Gold prices fell as much as 2.2% to a near one-week low on Thursday as a surge in U.S. Treasury yields and better-than-expected economic data out the United States dented demand for the safe-haven metal.
Spot gold was down 1.8% at $1,772.86 per ounce at 01:49 p.m. ET (1849 GMT), after earlier touching its lowest since Feb. 19 at $1,765.06.
U.S. gold futures settled down 1.3% to $1,775.40.
"We're seeing bond yields move higher over the last few weeks and that once again has taken some of the wind out of the sails in the gold market," said David Meger, director of metals trading at High Ridge Futures.

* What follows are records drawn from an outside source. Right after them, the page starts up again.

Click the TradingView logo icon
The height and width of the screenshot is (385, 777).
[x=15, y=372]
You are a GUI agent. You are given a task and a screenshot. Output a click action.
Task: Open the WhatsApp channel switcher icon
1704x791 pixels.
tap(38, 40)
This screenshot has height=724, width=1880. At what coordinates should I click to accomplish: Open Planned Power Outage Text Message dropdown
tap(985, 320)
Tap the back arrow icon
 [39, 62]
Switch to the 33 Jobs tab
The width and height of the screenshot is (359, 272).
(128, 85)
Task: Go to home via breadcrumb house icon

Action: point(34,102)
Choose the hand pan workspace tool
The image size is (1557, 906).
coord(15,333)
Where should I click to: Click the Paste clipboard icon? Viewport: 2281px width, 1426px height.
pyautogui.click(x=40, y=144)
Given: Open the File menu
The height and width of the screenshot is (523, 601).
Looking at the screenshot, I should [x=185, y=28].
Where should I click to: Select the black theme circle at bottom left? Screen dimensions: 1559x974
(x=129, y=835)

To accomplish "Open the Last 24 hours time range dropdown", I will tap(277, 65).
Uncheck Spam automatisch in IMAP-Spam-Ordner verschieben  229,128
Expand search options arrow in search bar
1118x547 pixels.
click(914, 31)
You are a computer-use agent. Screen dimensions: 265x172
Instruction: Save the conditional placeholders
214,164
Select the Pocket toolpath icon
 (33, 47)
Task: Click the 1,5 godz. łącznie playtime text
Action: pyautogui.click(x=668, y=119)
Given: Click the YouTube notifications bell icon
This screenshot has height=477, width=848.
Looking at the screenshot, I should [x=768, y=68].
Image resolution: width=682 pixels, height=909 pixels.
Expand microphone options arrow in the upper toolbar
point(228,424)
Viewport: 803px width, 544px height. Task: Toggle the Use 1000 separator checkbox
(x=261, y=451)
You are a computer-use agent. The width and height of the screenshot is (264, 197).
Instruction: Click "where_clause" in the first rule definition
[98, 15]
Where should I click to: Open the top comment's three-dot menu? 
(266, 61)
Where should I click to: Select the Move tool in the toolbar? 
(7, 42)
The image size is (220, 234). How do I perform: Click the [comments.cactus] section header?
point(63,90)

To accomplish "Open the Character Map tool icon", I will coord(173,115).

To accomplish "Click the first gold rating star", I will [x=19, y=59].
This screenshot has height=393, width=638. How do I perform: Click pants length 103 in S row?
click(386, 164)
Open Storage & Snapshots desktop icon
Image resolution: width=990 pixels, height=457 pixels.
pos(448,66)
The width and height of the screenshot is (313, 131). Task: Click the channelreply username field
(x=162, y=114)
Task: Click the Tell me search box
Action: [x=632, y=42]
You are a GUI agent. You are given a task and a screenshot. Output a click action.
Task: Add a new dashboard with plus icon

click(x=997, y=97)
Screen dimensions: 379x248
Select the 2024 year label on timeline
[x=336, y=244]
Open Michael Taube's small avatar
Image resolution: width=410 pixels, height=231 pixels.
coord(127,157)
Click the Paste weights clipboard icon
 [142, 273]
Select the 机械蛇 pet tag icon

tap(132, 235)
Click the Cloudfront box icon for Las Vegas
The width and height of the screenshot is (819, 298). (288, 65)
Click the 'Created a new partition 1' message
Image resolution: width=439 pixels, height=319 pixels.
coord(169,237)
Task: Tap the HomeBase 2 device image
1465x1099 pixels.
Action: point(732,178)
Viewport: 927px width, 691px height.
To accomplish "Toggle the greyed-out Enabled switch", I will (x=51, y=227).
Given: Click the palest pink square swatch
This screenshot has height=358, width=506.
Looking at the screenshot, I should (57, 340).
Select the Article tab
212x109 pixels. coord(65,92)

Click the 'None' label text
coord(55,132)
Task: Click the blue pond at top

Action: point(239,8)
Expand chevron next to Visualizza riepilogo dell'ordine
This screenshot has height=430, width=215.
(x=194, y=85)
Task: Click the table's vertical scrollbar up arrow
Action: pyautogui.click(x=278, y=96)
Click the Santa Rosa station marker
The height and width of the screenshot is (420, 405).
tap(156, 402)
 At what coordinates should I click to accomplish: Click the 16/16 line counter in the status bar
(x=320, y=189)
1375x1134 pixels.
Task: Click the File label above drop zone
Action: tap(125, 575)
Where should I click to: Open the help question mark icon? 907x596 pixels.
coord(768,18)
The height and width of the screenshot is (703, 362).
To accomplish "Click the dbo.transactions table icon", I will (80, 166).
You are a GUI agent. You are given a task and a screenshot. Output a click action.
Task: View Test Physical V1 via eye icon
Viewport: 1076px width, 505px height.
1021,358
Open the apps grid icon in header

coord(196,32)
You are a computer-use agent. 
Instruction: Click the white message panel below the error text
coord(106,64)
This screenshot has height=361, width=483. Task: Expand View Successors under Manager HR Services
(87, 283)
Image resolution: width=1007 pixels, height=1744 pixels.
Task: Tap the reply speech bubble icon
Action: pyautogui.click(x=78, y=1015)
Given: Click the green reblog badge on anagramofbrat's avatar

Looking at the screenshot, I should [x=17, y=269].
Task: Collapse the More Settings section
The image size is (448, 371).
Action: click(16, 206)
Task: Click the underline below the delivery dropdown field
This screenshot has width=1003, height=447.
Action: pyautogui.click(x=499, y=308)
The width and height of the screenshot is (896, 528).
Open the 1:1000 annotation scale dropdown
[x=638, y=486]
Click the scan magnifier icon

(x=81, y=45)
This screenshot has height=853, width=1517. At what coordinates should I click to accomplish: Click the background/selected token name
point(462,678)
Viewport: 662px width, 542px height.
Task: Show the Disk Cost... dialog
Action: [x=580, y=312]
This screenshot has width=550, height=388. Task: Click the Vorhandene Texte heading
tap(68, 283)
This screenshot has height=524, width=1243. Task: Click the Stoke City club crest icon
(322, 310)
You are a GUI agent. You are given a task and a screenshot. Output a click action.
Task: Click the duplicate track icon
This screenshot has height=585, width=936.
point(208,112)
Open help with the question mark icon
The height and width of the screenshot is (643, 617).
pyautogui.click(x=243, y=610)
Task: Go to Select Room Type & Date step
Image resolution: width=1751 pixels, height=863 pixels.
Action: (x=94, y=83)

While gold is often sought as a hedge against inflation, higher bond yields have eroded that status since they increase the opportunity cost of holding bullion.
The recent rise in real rates is a sign of growing optimism about the recovery and does not warrant a response from the Federal Reserve, Kansas City Fed President Esther George said, echoing Fed Chair Jerome Powell's testimony on Tuesday. read more
"Rising government bond yields are at least short-term bearish for the precious metals markets. The shorter-term, chart-based futures trader bears are having their way with the gold market at present," said Kitco Metals senior analyst Jim Wyckoff in a note.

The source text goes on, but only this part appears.